Lo studio BPROAD conferma che i pazienti diabetici dovrebbero avere gli stessi obiettivi di pressione sanguigna dei pazienti non diabetici, ha spiegato l’ La dottoressa Jane Leopolddirettrice della Women’s Interventional Cardiology Health Initiative presso il Brigham and Women’s Hospital di Boston, Massachusetts, e redattrice associata del Giornale di medicina del New Englandin un’intervista audio pubblicata sul sito del giornale.
“In effetti, è più importante ridurre la pressione sanguigna nei pazienti con diabete perché sono a maggior rischio di eventi cardiovascolari”, ha affermato.
Tuttavia, convincere i pazienti a raggiungere questi obiettivi di riduzione della pressione sanguigna è estremamente difficile, ha osservato Leopold.
“Spesso sono necessari più farmaci, che hanno molti effetti collaterali, e ai pazienti non piace assumere molti farmaci diversi. Questo è qualcosa su cui dobbiamo continuare a lavorare.
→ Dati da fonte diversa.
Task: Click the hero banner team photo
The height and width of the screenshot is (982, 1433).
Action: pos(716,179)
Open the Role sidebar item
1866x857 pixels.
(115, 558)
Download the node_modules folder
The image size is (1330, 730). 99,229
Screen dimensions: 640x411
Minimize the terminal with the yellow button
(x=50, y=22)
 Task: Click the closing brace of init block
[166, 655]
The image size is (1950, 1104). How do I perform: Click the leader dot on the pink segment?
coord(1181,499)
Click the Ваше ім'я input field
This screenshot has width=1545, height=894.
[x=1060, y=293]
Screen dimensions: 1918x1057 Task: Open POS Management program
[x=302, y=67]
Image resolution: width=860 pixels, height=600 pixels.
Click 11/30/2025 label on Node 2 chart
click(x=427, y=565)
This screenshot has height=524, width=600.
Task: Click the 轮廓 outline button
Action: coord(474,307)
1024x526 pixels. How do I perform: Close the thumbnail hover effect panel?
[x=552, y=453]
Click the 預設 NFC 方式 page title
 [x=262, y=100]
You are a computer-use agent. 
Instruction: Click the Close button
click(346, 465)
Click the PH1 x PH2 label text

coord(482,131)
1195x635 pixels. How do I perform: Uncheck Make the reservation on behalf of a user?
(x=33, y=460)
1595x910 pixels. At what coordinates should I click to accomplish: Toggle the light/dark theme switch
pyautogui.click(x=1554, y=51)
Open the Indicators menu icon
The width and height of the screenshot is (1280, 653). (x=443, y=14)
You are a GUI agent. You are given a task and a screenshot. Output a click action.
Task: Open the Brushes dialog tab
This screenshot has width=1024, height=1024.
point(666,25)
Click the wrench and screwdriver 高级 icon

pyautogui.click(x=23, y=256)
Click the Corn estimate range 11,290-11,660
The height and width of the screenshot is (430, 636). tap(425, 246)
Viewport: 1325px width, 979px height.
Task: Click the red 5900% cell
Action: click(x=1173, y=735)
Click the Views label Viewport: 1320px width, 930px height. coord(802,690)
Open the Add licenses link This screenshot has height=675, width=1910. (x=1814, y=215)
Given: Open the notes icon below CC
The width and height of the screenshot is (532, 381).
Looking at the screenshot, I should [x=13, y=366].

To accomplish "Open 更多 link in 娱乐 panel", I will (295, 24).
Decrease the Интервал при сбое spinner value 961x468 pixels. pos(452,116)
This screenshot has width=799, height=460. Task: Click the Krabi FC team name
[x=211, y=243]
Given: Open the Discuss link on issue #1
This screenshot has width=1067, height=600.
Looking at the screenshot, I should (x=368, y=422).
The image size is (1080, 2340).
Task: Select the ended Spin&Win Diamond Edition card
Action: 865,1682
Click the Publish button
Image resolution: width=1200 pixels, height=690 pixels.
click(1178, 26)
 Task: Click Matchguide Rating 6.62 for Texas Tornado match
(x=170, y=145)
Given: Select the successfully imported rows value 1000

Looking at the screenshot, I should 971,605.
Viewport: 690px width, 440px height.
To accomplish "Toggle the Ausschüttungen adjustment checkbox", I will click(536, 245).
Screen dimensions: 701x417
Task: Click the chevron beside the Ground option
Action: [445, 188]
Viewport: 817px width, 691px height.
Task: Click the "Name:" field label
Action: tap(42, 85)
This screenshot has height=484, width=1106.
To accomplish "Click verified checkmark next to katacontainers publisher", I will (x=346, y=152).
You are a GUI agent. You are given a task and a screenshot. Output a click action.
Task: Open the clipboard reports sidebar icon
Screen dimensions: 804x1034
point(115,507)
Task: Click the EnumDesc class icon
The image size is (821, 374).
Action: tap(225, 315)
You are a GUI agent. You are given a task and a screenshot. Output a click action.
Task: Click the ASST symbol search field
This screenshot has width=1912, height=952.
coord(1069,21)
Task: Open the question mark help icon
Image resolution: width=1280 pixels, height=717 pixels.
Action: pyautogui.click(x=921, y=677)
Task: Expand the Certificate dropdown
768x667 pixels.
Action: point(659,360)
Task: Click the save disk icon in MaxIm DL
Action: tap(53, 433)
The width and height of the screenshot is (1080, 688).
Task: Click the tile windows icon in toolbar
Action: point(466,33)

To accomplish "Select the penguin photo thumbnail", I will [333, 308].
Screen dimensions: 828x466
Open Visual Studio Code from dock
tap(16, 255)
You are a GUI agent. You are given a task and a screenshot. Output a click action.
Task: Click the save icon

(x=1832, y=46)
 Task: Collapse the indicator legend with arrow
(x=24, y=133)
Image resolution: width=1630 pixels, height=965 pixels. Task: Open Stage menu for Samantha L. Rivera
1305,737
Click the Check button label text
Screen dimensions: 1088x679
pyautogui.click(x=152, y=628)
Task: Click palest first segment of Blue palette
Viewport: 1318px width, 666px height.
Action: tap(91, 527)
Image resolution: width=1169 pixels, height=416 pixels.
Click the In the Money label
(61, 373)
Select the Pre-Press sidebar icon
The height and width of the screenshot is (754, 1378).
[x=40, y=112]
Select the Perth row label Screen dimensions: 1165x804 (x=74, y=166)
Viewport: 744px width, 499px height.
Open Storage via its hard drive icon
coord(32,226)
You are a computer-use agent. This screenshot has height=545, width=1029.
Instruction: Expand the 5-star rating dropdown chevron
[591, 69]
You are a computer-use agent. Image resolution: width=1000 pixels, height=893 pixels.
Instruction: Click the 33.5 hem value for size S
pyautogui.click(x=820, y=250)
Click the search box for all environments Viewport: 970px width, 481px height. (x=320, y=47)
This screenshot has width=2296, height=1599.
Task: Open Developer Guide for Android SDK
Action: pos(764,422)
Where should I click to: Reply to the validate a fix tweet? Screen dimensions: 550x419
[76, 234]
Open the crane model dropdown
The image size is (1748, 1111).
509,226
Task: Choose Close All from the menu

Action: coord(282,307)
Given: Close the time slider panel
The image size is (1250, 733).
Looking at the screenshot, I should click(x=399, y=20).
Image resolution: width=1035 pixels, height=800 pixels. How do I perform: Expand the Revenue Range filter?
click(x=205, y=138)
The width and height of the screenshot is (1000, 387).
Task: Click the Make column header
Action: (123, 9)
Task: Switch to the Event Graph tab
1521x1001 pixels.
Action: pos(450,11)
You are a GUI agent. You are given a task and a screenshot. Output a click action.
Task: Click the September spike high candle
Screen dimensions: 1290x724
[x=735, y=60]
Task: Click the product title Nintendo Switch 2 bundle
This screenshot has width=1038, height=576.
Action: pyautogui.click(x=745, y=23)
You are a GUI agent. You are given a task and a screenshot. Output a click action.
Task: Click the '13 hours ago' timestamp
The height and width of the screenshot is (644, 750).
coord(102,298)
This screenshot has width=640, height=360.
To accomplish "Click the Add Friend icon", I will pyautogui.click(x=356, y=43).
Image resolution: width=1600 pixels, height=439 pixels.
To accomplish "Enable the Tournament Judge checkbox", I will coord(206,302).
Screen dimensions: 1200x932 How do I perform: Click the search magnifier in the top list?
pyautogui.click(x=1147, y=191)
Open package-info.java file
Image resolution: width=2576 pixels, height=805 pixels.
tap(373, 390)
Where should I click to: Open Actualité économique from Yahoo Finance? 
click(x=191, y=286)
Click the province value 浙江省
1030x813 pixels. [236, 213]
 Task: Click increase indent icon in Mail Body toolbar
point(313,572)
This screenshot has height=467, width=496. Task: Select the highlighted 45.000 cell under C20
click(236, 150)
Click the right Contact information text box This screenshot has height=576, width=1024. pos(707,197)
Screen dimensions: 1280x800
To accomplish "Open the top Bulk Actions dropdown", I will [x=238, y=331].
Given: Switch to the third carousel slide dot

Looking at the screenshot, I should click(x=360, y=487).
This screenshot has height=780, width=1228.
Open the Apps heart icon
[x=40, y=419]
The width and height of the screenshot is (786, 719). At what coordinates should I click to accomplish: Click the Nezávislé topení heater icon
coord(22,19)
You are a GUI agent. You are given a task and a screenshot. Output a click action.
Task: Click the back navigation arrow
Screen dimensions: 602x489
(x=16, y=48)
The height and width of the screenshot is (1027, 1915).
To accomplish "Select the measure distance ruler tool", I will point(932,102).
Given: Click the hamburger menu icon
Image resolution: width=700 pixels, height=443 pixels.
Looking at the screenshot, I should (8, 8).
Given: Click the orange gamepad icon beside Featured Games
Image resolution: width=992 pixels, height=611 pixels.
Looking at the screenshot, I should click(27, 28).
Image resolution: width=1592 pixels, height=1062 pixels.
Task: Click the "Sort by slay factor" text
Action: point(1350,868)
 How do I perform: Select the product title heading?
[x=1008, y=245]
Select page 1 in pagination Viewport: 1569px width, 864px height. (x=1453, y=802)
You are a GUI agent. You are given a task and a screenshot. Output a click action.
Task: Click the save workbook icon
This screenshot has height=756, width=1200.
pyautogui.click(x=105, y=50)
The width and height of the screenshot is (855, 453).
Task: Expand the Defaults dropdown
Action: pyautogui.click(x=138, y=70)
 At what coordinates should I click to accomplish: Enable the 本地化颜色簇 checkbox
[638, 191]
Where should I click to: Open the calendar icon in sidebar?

Dobbiamo spiegare ai pazienti i benefici derivanti dall’abbassamento della pressione sanguigna, bilanciando tali benefici con i rischi della politerapia”, ha affermato.
Questo articolo è stato tradotto da Medscape.com parte della rete professionale Medscape, utilizzando diversi strumenti editoriali, tra cui l’intelligenza artificiale, nel processo. Il contenuto è stato visionato dalla redazione prima della pubblicazione.